Exercise brief ->
Find every line below where the word "options" occurs, then give how many you found and nothing else.

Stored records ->

=== Section Start ===

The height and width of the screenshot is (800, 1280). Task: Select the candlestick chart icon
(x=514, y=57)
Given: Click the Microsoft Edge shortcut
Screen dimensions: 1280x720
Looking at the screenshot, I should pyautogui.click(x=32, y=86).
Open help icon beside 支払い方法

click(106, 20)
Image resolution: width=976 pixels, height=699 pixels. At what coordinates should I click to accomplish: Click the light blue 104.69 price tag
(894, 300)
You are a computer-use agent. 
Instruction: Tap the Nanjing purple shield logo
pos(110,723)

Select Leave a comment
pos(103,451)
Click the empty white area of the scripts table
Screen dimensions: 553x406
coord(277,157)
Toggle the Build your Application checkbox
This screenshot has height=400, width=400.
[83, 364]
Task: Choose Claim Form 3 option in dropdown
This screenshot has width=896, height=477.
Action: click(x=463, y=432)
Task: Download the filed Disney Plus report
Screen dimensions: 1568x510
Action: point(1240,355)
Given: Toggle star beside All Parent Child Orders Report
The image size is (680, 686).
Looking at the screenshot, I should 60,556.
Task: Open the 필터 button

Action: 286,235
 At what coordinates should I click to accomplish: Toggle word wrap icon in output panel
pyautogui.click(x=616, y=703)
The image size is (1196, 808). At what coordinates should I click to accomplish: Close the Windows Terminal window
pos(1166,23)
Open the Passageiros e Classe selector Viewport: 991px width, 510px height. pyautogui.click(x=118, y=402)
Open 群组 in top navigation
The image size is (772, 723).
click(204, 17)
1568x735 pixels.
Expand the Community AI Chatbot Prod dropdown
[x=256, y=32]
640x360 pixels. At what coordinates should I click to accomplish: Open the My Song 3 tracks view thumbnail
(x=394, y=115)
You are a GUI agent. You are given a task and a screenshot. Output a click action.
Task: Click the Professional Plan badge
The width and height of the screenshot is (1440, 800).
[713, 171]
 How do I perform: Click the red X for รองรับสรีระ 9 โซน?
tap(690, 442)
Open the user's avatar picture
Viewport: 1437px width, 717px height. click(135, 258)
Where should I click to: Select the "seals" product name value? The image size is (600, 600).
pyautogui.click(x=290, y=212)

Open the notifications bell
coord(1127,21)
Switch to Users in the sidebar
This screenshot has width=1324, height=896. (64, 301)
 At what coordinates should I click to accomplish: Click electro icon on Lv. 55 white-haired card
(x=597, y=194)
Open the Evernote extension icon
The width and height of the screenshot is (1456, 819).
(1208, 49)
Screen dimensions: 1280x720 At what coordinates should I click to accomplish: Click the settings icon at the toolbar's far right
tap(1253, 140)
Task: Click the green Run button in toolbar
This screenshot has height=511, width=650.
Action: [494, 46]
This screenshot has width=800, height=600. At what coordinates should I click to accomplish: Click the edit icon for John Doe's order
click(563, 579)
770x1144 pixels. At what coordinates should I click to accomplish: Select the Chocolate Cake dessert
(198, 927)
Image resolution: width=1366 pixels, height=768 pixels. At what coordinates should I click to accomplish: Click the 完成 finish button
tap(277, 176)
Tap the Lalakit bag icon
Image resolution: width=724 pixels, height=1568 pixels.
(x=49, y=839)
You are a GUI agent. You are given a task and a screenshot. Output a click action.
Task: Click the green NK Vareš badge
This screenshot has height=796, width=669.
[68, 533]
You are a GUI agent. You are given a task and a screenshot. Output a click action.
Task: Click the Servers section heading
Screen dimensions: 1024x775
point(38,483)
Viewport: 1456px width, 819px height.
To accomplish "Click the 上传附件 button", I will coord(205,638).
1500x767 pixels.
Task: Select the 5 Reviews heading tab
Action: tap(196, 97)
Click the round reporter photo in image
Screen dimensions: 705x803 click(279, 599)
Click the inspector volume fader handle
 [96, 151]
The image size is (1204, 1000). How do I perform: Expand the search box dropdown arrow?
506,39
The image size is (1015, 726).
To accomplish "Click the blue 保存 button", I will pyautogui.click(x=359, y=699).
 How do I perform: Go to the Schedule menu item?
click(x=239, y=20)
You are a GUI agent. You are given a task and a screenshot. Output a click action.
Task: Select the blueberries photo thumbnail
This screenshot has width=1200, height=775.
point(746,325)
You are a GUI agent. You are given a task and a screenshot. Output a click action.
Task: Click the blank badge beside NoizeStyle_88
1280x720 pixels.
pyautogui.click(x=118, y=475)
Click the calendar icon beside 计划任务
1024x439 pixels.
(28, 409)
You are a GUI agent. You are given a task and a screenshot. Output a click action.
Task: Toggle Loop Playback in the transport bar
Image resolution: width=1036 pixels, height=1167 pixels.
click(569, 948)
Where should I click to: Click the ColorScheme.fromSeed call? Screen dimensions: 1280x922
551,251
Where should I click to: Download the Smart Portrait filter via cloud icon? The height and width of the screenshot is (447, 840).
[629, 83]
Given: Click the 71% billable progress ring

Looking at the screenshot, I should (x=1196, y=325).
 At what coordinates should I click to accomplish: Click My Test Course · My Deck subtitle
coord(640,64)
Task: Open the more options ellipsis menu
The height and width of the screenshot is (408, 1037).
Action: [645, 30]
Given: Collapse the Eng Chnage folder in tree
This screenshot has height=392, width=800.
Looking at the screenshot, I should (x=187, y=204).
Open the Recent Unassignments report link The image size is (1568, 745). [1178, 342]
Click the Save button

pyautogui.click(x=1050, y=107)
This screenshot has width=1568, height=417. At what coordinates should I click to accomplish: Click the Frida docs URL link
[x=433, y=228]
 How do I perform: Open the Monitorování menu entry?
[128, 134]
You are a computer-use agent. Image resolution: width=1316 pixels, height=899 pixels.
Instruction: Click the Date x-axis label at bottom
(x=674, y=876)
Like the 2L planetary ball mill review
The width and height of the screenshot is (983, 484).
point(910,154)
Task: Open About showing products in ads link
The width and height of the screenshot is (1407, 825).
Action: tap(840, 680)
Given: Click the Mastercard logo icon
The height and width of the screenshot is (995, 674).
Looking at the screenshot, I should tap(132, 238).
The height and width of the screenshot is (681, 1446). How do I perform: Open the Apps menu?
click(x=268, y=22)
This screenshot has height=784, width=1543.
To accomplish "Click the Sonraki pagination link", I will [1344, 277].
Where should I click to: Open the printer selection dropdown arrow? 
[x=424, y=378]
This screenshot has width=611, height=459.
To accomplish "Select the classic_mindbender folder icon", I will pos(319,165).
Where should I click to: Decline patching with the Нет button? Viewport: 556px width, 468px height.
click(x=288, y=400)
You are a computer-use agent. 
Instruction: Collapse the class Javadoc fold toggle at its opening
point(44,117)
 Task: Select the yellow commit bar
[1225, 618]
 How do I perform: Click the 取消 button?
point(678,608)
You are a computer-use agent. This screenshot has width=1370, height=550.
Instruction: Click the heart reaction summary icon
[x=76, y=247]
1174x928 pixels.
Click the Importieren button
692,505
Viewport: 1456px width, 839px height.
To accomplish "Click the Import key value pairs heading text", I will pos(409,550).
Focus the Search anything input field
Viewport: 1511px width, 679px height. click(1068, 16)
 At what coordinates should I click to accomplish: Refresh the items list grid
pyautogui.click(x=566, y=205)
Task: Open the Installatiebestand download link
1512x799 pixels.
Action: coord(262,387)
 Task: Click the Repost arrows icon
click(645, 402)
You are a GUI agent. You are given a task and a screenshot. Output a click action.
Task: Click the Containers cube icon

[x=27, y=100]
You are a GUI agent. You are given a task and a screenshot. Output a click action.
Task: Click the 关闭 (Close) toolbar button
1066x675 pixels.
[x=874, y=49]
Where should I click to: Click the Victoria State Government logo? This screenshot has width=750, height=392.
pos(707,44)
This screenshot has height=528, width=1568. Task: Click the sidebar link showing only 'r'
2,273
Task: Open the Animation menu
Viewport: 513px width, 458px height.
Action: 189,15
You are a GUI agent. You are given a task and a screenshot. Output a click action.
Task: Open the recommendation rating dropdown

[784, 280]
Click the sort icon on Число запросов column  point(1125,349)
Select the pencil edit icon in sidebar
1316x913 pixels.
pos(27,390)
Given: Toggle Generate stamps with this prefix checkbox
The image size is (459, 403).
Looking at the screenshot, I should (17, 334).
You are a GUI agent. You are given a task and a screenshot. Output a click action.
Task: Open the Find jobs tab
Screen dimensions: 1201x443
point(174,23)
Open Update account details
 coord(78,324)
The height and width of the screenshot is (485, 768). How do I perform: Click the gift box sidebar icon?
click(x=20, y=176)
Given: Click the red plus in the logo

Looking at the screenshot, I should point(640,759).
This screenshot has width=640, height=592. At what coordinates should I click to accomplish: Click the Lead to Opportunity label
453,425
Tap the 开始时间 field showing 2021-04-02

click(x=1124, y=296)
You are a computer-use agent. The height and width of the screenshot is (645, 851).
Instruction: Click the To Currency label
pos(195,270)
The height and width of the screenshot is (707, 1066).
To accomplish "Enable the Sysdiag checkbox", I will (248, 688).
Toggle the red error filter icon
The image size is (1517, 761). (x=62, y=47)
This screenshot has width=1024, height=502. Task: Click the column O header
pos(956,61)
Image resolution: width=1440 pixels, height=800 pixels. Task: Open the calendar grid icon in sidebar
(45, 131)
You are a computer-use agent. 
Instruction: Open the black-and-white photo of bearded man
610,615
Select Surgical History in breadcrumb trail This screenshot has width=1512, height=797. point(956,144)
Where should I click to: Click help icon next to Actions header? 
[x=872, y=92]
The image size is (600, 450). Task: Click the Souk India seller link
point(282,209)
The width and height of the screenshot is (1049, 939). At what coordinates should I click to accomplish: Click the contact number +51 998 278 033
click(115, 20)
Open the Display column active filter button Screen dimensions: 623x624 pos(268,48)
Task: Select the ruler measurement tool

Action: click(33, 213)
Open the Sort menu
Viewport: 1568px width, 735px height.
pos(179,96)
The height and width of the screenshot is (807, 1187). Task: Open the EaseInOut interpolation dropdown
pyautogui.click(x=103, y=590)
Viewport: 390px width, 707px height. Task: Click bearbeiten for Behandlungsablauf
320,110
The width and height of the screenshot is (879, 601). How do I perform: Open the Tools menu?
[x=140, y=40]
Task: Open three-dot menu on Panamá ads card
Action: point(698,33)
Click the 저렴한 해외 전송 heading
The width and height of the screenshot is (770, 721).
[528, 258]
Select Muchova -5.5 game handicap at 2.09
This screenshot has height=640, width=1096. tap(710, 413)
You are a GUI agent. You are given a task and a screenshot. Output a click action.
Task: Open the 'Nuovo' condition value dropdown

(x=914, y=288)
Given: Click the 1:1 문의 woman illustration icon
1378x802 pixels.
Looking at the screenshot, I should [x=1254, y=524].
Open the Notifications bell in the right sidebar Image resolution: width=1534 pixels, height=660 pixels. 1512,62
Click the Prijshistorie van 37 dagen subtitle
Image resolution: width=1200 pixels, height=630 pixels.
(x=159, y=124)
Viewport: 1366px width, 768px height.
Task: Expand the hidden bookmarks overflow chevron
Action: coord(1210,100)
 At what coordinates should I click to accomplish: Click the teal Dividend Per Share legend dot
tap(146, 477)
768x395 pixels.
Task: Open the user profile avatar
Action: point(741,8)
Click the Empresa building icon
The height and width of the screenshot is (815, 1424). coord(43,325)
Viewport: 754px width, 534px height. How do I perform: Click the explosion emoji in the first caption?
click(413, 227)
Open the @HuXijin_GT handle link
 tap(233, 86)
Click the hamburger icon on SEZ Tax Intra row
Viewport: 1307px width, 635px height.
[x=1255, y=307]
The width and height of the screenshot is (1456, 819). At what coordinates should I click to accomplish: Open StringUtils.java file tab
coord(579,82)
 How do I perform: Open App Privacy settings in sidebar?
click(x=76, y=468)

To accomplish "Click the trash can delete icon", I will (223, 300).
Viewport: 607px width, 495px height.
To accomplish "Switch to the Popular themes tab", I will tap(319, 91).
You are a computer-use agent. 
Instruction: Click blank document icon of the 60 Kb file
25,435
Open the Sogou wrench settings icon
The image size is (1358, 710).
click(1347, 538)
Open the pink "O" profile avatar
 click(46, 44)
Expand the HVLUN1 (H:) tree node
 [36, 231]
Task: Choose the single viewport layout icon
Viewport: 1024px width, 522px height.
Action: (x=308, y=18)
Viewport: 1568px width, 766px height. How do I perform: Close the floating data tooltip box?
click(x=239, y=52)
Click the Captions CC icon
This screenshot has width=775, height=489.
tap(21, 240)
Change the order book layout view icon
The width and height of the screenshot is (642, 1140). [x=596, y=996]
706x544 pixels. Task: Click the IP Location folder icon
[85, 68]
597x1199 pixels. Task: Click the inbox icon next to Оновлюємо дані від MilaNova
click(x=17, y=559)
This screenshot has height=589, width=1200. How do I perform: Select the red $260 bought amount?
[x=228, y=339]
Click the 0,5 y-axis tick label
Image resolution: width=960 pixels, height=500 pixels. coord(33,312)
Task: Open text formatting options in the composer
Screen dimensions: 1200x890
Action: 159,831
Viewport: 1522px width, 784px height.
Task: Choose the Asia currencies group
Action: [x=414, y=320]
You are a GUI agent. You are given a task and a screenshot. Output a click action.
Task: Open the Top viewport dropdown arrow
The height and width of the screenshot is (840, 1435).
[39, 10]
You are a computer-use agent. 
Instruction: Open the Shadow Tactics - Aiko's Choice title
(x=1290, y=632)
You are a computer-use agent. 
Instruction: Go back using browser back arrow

=== Section End ===

Output below ->
2